KUTIPAN BACAAN:
----------

Refleksi 80 Tahun Majelis Umum PBB

Orasi Puitik Penyair Mariam Alhansislam Hantar Majelis Umum PBB 2025

| dilihat 394

Jeanny

New York pada pagi yang bersemangat. Suasana sekitar markas besar PBB di kawasan Manhattan, ramai dipadati khlayak dari seluruh dunia. Tanpa kecuali para kepala negara dan pemerintahan. Hari itu (Senin, 22/9/25), PBB menghelat  panel tingkat tinggi tahunan - 80 tahun Majelis Umum (MU).

Presiden MU80 PBB, Annalena Charlotte Alma Baerbock - Menteri Luar Negeri Jerman, memimpin Sidang Panel pembuka dengan pendekatan akal budi.  Agenda acara di awal pembukaan komemorasi PBB tersebut terasa menebar kesegaran, menganggit keseimbangan nalar, naluri, dan nurani yang memantik kecerdasan sekaligus menjentikkan rasa kemanusiaan.

Komemorasi 80 tahun MU PBB dengan sesanti, "Better together: 80 years and more for peace, development and human rights," ini memang khas, termasuk suasana di ruang sidang.  Secara kontekstual MU80 PBB, ini berlangsung di tengah situasi dunia yang gamang, tak pasti, ribet, dan mendua dengan berbagai gangguan dan tantangan.

MU80 PBB berlangsung pada momen krusial untuk memperbarui komitmen global yang terbabit langsung tak langsung dengan multilateralisme, solidaritas, dan aksi bersama bagi manusia dan planet.  Pun, menyoroti secara khusus urgensi untuk mewujudkan janji (2015), tujuan pembangunan berkelanjutan (SDG's - sustainable development goals) dan menghidupkan kembali kerja sama global.

Baerbock mempersilakan pemimpin perempuan dunia mantan presiden dan perdana menteri, seorang jurnalis dan akademisi, menyampaikan refleksi yang  sangat menggugah seluruh anggota delegasi -- dari berbagai belahan dunia. Ia mempersilakan pula seorang penyair perempuan belia, menyampaikan refleksi puitik yang menarik khalayak di Ruang Sidang Utama markas besar Perserikatan Bangsa-Bangsa (PBB), itu merasuk ke dalam dimensi kedalaman insaniah.

Sajian lagu dari performa Met Chorus ditingkah irama piano di ujung jemari David Watkins mengiringi paduan suara Hope Youth Chorus, pimpinan konduktor Tilman Michael mengawali seluruh rangkaian acara.

Lantas diakhiri dengan refleksi puitik 'mendalam' dari penyair  Nigeria, Mariam Burka Hassan alias Alhanislam, penyandang pertama "UN Global Advocate for Peace and Security," sebelum jeda untuk kemudian berlanjut dengan perdebatan para pemimpin (negarawan dan politisi) dunia berdebat aneka persoalan pelik,  termasuk laku lajak sejumlah petinggi dunia.

----------

DATA YANG DITAMPILKAN:

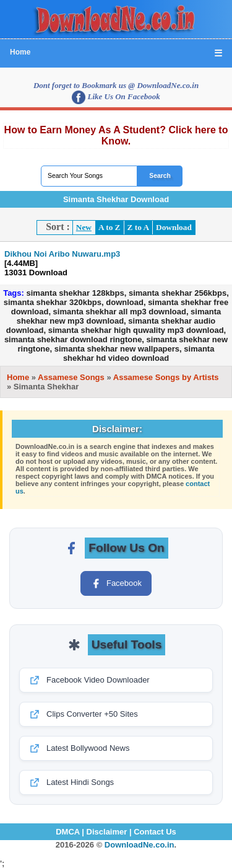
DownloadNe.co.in (168, 85)
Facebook (116, 583)
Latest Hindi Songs (71, 782)
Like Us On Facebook (116, 96)
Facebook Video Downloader (89, 680)
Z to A (139, 227)
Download (174, 227)
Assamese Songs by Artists (166, 377)
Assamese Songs (71, 377)
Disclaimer (107, 831)
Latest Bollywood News (79, 748)
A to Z (110, 227)
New (84, 227)
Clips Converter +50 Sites (84, 714)
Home (20, 52)
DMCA (67, 831)
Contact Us (155, 831)
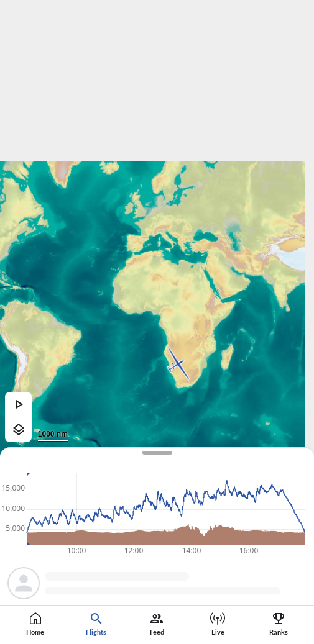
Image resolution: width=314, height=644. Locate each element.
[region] (157, 322)
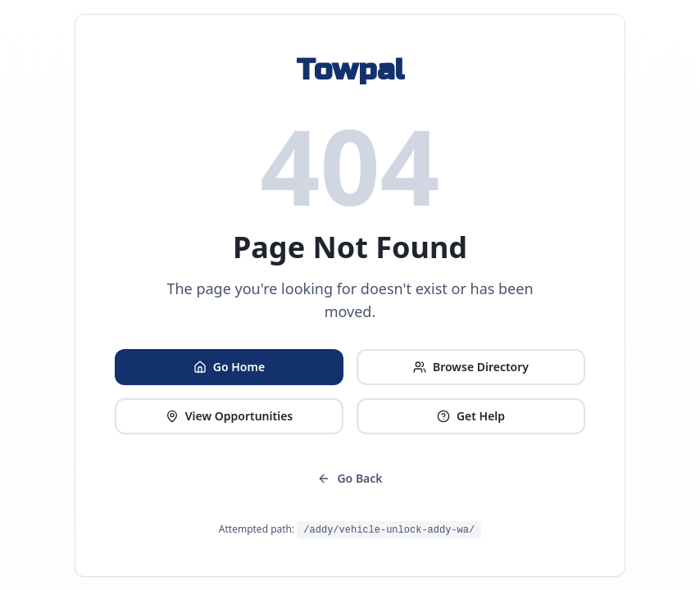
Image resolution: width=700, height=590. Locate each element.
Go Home (229, 366)
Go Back (349, 478)
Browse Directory (470, 366)
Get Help (470, 415)
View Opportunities (229, 415)
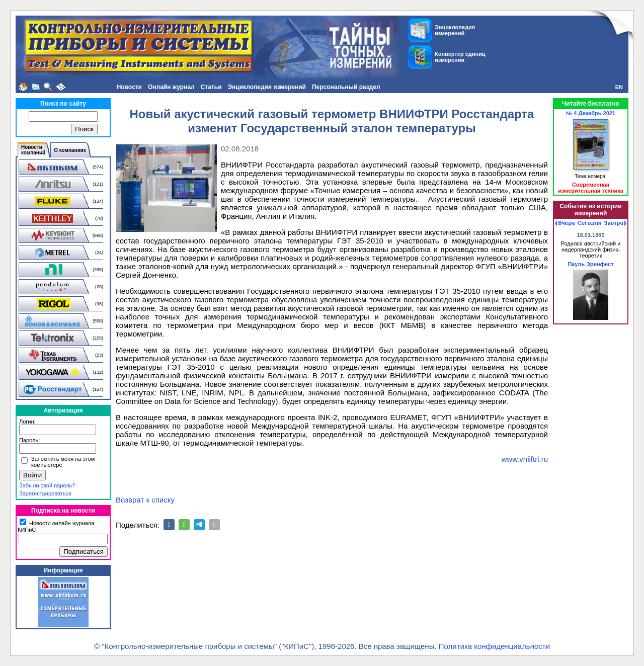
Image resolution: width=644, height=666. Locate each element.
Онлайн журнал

----------

TUJUAN TUGAS: Berdasarkan artikel tentang 80 tahun Majelis Umum PBB, jelaskan dalam satu sampai tiga kalimat mengapa MU80 PBB disebut berlangsung pada momen krusial. Data ini diambil dari sumber lain.

JAWABAN LATIHAN: MU80 PBB berlangsung pada momen krusial untuk memperbarui komitmen global terkait multilateralisme, solidaritas, dan aksi bersama bagi manusia dan planet. Sidang ini juga secara khusus menyoroti pentingnya mewujudkan janji tujuan pembangunan berkelanjutan (SDG's) tahun 2015 dan menghidupkan kembali kerja sama global.